→ The problem
Rewrite the part that opens with the first of the lines below and closes with the line containing "will [x=97, y=209].", swapping "Viewport" for "Window" and leaving everything else the same.
________________
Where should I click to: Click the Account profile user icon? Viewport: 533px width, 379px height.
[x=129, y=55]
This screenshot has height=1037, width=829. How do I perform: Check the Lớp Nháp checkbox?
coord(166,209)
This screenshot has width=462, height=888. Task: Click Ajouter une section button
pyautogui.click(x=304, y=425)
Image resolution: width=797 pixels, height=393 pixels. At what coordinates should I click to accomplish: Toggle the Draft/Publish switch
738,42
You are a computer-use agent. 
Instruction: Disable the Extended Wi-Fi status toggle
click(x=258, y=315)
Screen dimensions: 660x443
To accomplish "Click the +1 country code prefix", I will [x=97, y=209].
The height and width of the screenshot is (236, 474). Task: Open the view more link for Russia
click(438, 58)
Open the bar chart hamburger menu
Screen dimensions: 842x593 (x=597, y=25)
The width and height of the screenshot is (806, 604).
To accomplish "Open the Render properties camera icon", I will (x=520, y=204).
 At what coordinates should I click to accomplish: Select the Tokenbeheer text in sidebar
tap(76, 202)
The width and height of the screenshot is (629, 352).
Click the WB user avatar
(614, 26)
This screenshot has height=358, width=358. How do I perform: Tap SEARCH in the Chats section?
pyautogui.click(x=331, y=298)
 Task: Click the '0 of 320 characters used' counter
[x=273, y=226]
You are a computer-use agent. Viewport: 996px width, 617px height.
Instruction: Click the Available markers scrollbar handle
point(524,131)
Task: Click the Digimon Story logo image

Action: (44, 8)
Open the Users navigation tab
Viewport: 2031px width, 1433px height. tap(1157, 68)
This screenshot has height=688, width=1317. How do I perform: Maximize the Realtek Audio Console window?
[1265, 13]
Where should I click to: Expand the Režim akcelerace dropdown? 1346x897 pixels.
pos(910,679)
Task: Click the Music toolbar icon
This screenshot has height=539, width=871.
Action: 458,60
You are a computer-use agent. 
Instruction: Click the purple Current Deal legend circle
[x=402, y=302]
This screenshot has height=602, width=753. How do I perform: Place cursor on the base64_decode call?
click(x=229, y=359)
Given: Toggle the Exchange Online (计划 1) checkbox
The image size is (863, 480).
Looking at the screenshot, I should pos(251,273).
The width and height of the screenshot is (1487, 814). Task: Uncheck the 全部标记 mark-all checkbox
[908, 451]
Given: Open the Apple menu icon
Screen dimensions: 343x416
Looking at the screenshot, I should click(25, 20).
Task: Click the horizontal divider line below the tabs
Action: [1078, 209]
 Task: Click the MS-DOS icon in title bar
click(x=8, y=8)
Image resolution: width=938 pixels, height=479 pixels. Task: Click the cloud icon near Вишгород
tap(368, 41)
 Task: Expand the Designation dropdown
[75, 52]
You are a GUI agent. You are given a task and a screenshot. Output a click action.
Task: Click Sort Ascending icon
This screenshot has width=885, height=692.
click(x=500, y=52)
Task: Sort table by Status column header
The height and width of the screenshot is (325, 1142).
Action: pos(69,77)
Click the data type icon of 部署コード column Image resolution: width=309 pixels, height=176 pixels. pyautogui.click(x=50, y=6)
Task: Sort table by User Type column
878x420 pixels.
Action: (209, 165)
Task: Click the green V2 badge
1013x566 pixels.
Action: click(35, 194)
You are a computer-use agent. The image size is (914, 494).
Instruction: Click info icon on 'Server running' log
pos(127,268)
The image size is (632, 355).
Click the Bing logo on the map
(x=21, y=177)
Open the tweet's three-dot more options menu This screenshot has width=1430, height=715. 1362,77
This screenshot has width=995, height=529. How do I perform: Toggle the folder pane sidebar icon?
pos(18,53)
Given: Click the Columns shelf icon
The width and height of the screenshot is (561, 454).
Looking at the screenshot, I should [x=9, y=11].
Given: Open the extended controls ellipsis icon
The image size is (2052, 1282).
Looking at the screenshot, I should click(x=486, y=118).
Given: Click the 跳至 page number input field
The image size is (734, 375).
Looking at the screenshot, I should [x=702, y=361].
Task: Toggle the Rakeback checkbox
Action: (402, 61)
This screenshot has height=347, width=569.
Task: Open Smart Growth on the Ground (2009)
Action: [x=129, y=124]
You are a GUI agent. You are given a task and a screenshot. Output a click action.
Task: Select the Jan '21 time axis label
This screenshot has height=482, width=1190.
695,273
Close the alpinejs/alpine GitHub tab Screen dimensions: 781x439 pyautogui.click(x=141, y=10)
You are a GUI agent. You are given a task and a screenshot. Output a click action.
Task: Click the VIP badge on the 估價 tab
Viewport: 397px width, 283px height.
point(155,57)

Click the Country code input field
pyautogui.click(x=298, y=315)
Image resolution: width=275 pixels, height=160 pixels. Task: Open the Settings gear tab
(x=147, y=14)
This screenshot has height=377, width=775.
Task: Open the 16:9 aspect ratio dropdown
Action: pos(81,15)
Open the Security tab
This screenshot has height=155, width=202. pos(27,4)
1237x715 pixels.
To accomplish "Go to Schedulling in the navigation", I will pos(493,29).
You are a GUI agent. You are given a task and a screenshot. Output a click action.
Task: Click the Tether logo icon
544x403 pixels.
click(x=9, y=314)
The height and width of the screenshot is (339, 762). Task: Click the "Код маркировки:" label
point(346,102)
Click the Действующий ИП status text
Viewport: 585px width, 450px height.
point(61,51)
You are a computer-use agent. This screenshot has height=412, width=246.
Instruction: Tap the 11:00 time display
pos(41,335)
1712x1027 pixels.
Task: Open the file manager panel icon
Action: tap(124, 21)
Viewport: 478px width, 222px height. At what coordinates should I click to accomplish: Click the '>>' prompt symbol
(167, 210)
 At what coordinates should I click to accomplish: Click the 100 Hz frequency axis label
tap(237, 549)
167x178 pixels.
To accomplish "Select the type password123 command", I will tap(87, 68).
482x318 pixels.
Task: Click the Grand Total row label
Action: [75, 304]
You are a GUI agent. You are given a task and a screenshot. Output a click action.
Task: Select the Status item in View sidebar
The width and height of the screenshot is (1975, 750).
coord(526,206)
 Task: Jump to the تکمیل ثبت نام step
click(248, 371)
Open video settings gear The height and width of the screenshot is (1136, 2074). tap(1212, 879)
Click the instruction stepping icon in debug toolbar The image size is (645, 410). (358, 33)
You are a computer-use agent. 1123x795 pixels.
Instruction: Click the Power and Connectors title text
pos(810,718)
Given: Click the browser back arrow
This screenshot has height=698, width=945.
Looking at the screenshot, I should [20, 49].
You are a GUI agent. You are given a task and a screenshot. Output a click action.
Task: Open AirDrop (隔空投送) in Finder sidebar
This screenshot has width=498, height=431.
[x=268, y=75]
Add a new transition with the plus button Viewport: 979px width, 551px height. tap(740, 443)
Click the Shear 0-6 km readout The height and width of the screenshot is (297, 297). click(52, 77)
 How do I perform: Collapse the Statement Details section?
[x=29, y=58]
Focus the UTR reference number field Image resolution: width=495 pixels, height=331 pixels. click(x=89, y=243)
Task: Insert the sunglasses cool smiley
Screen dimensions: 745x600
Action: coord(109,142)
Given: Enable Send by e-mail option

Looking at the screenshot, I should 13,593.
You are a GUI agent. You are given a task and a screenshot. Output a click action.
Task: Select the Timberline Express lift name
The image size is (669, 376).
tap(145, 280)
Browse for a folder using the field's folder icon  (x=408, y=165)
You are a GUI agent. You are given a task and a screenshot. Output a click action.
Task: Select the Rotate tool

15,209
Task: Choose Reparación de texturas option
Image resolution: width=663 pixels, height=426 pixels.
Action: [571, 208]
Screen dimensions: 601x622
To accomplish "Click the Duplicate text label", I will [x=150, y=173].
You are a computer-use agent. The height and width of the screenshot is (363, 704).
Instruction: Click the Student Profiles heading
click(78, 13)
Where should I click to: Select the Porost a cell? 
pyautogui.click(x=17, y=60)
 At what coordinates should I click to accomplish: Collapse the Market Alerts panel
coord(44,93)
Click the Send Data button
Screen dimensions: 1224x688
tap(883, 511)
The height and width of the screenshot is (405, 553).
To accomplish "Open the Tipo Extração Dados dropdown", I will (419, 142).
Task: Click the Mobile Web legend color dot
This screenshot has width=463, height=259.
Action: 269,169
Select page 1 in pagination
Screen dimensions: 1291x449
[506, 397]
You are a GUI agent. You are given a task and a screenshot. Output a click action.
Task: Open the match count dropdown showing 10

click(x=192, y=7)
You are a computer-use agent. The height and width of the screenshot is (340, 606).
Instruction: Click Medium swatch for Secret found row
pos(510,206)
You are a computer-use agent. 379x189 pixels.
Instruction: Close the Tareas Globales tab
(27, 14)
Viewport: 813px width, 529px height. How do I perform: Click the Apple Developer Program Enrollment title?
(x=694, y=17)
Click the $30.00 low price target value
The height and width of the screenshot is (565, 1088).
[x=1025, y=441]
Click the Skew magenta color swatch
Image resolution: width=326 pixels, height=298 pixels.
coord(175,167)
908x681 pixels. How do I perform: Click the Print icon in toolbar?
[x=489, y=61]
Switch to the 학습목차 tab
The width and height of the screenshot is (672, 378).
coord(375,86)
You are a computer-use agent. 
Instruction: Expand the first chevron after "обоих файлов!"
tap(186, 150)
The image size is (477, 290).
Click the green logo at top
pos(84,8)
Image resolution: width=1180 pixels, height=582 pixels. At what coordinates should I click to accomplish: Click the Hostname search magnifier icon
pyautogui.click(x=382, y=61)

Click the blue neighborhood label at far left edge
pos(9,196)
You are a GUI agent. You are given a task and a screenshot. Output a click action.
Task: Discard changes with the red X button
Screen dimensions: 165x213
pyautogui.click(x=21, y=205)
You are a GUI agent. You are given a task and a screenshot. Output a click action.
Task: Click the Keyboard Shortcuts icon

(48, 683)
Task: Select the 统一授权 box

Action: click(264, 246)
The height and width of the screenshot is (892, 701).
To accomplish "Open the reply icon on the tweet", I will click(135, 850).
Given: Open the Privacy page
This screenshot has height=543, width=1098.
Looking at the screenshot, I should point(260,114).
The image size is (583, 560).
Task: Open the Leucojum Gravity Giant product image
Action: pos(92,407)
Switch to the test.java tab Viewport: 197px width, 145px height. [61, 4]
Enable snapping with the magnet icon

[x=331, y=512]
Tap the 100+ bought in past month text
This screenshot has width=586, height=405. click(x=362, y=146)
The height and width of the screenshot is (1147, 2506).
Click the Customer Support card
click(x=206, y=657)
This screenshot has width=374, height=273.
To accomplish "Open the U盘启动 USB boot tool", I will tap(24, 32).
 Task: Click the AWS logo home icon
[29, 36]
________________
→ Result
Where should I click to: Click the Account profile user icon? Window: 533px width, 379px height.
[x=129, y=55]
This screenshot has height=1037, width=829. How do I perform: Check the Lớp Nháp checkbox?
coord(166,209)
This screenshot has width=462, height=888. Task: Click Ajouter une section button
pyautogui.click(x=304, y=425)
Image resolution: width=797 pixels, height=393 pixels. At what coordinates should I click to accomplish: Toggle the Draft/Publish switch
738,42
You are a computer-use agent. 
Instruction: Disable the Extended Wi-Fi status toggle
click(x=258, y=315)
Screen dimensions: 660x443
To accomplish "Click the +1 country code prefix", I will [x=97, y=209].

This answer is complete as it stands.